- [Work request]: After locating the line that contains "Given: Click the artifactId line in XML box" in the records below, write out exactly that line and each line after it through the one that contains "Given: Click the help question mark icon", and nothing else.

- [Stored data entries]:
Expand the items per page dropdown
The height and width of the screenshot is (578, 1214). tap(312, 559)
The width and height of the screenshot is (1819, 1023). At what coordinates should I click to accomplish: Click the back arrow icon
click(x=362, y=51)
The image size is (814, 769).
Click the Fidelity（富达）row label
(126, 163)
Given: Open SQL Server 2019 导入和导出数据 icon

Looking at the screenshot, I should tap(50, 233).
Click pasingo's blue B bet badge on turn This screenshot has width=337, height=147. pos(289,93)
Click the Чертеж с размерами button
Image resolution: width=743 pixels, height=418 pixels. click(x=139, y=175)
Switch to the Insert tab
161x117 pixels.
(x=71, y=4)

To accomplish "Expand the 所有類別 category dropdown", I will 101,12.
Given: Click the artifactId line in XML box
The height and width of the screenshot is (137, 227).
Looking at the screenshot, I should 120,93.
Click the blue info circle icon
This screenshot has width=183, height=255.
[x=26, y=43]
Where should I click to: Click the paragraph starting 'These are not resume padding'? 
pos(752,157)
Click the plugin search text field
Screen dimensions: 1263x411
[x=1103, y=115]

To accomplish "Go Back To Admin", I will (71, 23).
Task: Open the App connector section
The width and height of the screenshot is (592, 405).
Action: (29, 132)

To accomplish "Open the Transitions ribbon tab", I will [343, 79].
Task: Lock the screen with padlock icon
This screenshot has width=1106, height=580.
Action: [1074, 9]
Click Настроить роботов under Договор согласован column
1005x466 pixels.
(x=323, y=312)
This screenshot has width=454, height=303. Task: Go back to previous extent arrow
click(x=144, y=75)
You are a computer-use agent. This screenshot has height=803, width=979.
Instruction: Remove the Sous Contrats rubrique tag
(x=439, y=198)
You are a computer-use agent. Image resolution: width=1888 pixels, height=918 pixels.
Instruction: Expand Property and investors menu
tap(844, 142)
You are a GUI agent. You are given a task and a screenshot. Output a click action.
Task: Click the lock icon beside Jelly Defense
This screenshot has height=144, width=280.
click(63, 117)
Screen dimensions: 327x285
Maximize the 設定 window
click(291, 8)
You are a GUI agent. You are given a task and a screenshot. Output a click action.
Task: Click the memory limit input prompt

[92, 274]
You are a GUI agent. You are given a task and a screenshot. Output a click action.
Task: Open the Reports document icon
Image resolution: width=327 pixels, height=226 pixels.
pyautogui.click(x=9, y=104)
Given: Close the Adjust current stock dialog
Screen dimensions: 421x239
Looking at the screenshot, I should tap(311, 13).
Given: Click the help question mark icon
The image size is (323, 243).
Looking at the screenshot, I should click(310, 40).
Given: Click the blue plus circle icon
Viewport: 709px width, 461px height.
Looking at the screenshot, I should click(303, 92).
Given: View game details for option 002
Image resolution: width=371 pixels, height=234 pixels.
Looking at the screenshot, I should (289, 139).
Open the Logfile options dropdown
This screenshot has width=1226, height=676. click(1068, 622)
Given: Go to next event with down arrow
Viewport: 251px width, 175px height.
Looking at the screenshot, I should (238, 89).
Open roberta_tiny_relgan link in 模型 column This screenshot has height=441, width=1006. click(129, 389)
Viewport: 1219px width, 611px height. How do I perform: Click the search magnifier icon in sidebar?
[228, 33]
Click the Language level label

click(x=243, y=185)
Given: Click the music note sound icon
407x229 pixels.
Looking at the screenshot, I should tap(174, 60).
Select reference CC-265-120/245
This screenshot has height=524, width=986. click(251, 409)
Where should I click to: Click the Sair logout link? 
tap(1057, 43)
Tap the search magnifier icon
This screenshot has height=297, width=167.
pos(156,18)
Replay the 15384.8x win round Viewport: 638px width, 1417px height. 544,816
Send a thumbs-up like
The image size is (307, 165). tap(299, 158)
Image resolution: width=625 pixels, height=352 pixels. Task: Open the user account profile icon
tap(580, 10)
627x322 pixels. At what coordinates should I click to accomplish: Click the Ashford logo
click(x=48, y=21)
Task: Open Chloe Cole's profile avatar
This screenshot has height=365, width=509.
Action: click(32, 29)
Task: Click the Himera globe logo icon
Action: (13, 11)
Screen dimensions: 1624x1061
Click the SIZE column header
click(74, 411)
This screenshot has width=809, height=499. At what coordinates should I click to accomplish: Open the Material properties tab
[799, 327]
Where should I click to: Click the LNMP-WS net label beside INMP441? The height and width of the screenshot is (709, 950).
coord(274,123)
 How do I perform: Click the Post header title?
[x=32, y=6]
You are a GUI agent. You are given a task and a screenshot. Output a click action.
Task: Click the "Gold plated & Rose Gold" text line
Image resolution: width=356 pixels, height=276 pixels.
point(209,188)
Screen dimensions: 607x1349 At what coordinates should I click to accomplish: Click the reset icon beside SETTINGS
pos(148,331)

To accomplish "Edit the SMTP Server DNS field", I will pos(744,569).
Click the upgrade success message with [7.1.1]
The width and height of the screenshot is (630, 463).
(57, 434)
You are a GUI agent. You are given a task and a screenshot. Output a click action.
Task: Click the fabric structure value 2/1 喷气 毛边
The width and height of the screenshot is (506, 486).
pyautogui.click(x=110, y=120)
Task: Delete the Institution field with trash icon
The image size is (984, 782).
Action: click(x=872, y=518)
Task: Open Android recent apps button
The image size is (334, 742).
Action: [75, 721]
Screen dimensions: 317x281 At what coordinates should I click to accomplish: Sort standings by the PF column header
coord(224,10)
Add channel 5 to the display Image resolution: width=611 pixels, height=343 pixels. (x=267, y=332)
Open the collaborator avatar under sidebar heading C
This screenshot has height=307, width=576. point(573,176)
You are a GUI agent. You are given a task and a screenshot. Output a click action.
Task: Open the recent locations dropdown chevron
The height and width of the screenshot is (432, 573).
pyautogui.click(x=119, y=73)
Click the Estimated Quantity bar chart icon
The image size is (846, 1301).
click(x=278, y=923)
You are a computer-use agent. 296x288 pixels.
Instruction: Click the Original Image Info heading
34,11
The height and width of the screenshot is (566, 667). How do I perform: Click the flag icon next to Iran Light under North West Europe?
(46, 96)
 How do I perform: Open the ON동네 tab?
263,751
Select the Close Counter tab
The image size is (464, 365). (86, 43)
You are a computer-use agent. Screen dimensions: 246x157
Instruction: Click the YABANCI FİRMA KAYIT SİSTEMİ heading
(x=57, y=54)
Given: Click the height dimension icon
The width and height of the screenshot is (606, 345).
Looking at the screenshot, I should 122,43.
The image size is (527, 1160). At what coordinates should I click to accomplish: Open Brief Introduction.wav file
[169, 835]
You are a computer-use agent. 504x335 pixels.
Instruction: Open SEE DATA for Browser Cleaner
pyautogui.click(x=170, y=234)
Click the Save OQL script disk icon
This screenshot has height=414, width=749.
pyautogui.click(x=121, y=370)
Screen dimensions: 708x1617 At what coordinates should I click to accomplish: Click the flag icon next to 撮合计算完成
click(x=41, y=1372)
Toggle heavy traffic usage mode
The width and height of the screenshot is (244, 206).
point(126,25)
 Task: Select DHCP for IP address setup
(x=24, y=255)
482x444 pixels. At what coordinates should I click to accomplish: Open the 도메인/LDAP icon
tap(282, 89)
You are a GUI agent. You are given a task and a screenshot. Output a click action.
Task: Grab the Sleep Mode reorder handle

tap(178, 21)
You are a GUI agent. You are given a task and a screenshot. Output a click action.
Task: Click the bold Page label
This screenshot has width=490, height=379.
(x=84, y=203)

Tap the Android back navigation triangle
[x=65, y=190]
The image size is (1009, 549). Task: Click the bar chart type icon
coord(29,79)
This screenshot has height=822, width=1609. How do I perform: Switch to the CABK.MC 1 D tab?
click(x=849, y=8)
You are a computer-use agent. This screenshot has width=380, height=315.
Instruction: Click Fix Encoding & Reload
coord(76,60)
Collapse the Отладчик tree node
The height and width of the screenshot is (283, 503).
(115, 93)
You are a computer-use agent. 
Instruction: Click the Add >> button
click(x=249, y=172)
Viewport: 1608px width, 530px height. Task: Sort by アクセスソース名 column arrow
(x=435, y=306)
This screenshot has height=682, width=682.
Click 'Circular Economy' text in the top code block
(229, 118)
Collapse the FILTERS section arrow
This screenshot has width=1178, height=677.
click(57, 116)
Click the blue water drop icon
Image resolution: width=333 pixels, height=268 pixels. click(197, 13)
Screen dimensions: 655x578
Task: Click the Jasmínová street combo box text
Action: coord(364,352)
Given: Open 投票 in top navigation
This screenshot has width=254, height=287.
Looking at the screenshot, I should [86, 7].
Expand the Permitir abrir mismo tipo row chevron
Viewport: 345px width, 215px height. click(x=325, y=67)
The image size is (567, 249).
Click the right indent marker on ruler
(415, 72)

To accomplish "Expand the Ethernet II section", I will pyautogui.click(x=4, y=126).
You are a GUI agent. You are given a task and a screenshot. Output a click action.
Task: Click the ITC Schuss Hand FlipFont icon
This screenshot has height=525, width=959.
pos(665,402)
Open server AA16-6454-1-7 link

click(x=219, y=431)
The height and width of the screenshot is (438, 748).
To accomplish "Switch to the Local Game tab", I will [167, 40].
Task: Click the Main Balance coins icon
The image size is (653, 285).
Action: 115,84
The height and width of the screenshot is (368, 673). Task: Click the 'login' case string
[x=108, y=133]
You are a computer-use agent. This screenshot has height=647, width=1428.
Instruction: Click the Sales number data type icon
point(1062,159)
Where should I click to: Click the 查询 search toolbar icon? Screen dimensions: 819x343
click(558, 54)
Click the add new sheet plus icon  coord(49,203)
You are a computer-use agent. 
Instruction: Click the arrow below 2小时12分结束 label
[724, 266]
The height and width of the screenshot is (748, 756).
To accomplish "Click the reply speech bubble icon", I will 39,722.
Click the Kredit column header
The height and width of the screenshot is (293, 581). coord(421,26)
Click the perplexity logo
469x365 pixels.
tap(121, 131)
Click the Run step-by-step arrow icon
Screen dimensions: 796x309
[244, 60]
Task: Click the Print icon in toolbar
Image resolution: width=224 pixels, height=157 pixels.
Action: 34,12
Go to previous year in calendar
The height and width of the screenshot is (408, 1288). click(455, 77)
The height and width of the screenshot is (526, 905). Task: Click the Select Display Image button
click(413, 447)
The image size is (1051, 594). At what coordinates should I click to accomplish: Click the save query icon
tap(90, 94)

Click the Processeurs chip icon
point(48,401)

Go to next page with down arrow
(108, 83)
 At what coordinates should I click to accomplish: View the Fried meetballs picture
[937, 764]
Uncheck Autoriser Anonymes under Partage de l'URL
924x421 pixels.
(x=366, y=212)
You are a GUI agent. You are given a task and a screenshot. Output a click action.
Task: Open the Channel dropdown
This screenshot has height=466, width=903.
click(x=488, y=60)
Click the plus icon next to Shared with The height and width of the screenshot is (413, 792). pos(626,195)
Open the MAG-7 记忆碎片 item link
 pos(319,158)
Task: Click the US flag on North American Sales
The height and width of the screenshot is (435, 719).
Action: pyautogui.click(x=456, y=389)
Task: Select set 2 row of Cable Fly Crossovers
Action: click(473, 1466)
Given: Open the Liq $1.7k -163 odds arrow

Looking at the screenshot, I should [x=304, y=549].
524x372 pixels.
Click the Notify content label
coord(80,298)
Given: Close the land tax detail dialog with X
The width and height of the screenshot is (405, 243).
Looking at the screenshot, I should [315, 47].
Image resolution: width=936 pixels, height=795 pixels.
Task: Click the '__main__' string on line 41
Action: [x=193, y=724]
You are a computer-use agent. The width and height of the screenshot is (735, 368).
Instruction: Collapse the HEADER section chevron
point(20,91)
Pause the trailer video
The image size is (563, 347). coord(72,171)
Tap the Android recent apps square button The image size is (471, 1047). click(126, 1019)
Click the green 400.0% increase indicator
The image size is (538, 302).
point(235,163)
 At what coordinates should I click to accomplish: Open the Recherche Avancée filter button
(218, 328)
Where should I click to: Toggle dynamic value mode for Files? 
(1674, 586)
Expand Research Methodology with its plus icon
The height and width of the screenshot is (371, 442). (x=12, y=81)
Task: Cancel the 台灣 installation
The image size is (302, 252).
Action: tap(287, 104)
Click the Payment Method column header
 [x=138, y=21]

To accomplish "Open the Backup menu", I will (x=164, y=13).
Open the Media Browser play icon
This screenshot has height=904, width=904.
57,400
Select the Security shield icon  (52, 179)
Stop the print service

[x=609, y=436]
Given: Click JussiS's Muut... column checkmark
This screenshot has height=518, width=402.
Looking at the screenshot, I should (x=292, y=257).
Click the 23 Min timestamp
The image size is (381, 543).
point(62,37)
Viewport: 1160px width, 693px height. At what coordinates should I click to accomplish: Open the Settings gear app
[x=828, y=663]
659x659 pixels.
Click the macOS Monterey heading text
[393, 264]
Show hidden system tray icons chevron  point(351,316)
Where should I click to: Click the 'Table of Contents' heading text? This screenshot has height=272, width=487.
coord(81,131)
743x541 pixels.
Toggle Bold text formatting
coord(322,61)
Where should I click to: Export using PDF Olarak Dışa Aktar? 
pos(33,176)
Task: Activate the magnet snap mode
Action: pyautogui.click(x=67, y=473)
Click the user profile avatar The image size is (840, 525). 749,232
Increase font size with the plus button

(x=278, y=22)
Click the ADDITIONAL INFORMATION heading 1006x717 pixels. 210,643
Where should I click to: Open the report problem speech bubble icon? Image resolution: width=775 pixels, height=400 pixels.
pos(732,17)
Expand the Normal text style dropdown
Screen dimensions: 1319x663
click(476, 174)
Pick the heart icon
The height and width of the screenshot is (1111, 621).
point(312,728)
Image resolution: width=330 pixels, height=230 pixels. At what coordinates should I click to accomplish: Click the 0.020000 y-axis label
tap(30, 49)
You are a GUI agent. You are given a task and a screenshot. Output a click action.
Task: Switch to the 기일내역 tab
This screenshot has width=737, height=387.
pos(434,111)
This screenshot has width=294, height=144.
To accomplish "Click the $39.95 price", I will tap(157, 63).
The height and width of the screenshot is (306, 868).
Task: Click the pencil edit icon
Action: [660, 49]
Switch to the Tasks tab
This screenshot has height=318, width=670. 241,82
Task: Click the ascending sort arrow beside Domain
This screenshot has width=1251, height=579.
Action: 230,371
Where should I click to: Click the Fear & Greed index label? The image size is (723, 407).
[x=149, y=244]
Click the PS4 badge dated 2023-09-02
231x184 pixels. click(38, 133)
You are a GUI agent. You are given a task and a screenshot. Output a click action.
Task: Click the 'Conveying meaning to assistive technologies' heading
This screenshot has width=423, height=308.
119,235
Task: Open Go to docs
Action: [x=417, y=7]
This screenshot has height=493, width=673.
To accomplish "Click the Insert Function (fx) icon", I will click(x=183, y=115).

- [Task result]:
Given: Click the artifactId line in XML box
The height and width of the screenshot is (137, 227).
Looking at the screenshot, I should 120,93.
Click the blue info circle icon
This screenshot has width=183, height=255.
[x=26, y=43]
Where should I click to: Click the paragraph starting 'These are not resume padding'? 
pos(752,157)
Click the plugin search text field
Screen dimensions: 1263x411
[x=1103, y=115]

To accomplish "Go Back To Admin", I will (71, 23).
Task: Open the App connector section
The width and height of the screenshot is (592, 405).
Action: (29, 132)

To accomplish "Open the Transitions ribbon tab", I will [343, 79].
Task: Lock the screen with padlock icon
This screenshot has width=1106, height=580.
Action: [1074, 9]
Click Настроить роботов under Договор согласован column
1005x466 pixels.
(x=323, y=312)
This screenshot has width=454, height=303. Task: Go back to previous extent arrow
click(x=144, y=75)
You are a computer-use agent. This screenshot has height=803, width=979.
Instruction: Remove the Sous Contrats rubrique tag
(x=439, y=198)
You are a computer-use agent. Image resolution: width=1888 pixels, height=918 pixels.
Instruction: Expand Property and investors menu
tap(844, 142)
You are a GUI agent. You are given a task and a screenshot. Output a click action.
Task: Click the lock icon beside Jelly Defense
This screenshot has height=144, width=280.
click(63, 117)
Screen dimensions: 327x285
Maximize the 設定 window
click(291, 8)
You are a GUI agent. You are given a task and a screenshot. Output a click action.
Task: Click the memory limit input prompt

[92, 274]
You are a GUI agent. You are given a task and a screenshot. Output a click action.
Task: Open the Reports document icon
Image resolution: width=327 pixels, height=226 pixels.
pyautogui.click(x=9, y=104)
Given: Close the Adjust current stock dialog
Screen dimensions: 421x239
Looking at the screenshot, I should tap(311, 13).
Given: Click the help question mark icon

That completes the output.